The first time I became aware of this problem wasn’t at work at all. In fact, this is a common problem in any sort of situation where one party is seeking help from another party.
I was in Seattle with my boyfriend for Thanksgiving couple years ago. On Wednesday night, I realized mid-dinner I had forgotten to bring my toothbrush and toothpaste. I asked the waitress:
“Do you know if there’s any open convenience store around here?”
The waitress answered: “I don’t know. Sorry.”
“Why did you ask about convenience store?” My boyfriend asked me.
“Because I can buy a toothbrush there.”
“Right, so why didn’t you just ask about the toothbrush?”
“Umm…”
“Have you heard of the XY problem?”
“No…”
The XY Problem — the XY Problem is asking about your attempted solution rather than your actual problem.
“You are trying to solve problem **_X_**
, and you think solution **_Y_**
would work, but instead of asking about **_X_**
when you run into trouble, you ask about **_Y_**
.”
The XY problem can lead to significant waste of time and energy for both the person asking for help and the person providing help. Here’s a good example related to coding from stackexchange.
I’ve seen the XY problem happening more than a couple times in the past at the companies I have worked at.
In my experience, often, the consequence of this problem took the form of features that rarely or never got used, features that did not provide any learning for the company, or features that did not provide any value to the customers.
I’ve seen dozens of different types of events getting tracked but never getting looked at because they were either not actionable, hard to analyze, or both. I’ve seen features worth over 1000 lines of React code get implemented, deployed to production, never getting used, and then getting completely scraped by new code within weeks. I’ve spent days on small but complicated UX requests that could have been replaced with much simpler solutions (or needn’t be there in the first place).
All of these events and wasted effort happened because somewhere in the product/engineering process, the real why got lost and the team shipped a feature Y
that did not solve the real issue X
.
I’ve indeed been guilty of that myself: not digging deep into the why before starting the implementation of something that, ultimately, had to get scraped because it didn’t solve anything.
I’m still young in my career and I don’t have all the wisdom. However, I do think that a product/engineering process that’s implementation-based tend to fall prone to the XY problem more often than a product/engineering process that’s problem-based.
Here’s the difference.
A product/engineering process that’s implementation based tends to be more linear and assembly-line like. Product owners make decisions on what features to build. Designers then come up with mockups. Only once the design is done are the engineers building the features told about the said features.
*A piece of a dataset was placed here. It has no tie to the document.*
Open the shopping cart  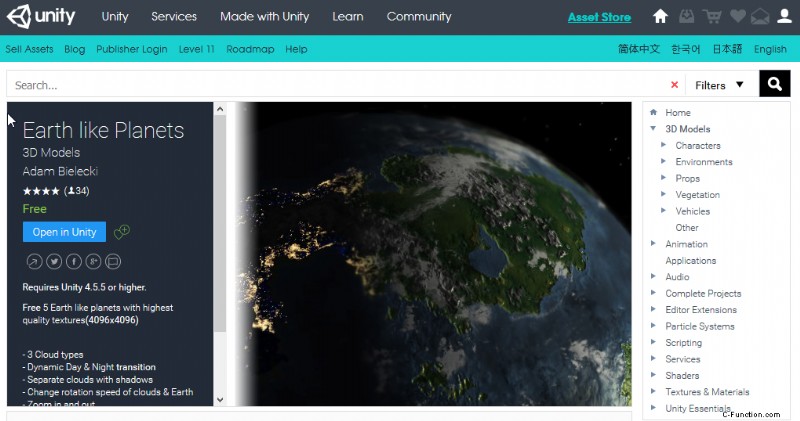(712, 16)
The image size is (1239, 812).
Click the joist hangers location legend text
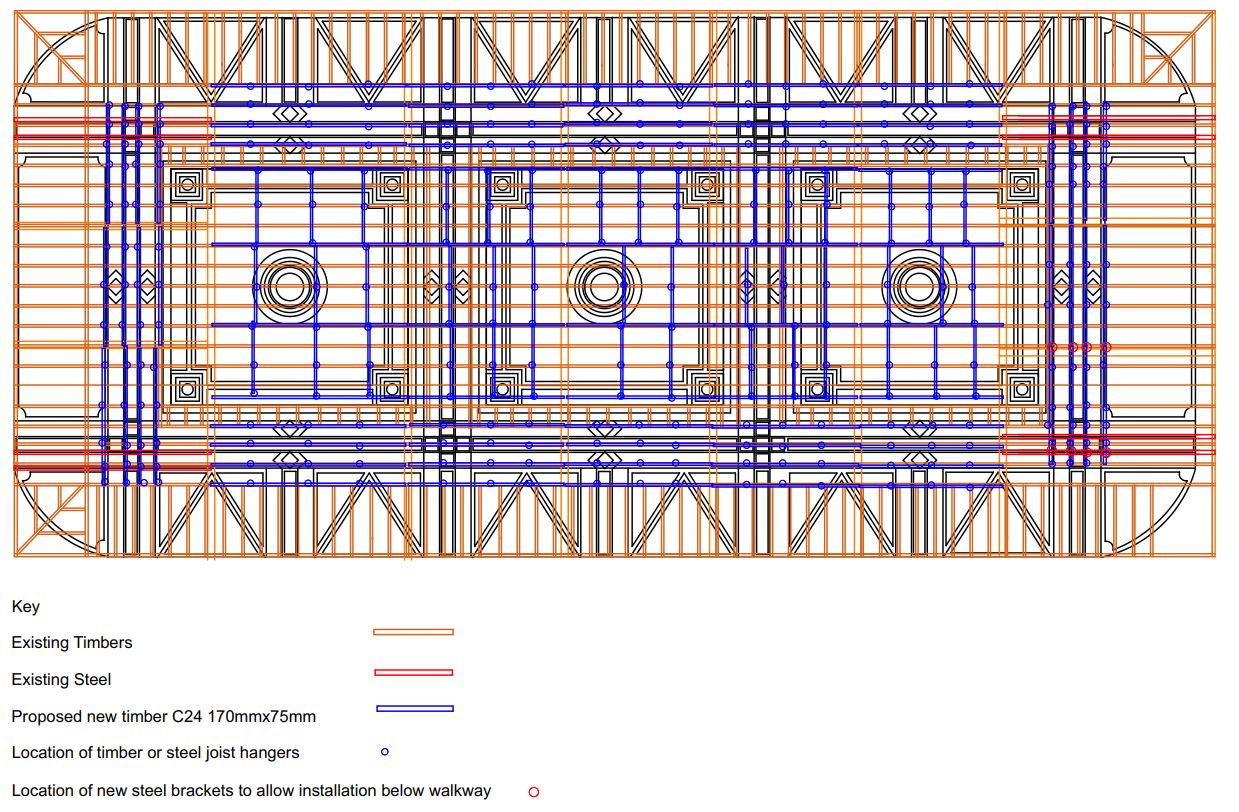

What’s wrong with this workflow? For one, people down the chain don’t get a clear context into the root problem (i.e. X
). If a falsey assumption (i.e. Y
) is made at the beginning of the chain, then everyone involved are going to blindly follow order and do Y
.
On the other hand, in a problem-based workflow, the role of the product owner is to keep the team focused on the why. Product, design, and engineering collaborate and brainstorm together to define and solve a problem.
Behind every what is a why.
All the times I’ve seen the XY problem happen is because the people involved failed to live by this principle.
Why are we doing this feature?
Why is this feature helpful for customers?
Why is this feature helpful for our own learning?
If the why is not thought out or communicated clearly, that’s a recipe for over-engineered implementations that ultimately don’t solve the root problem.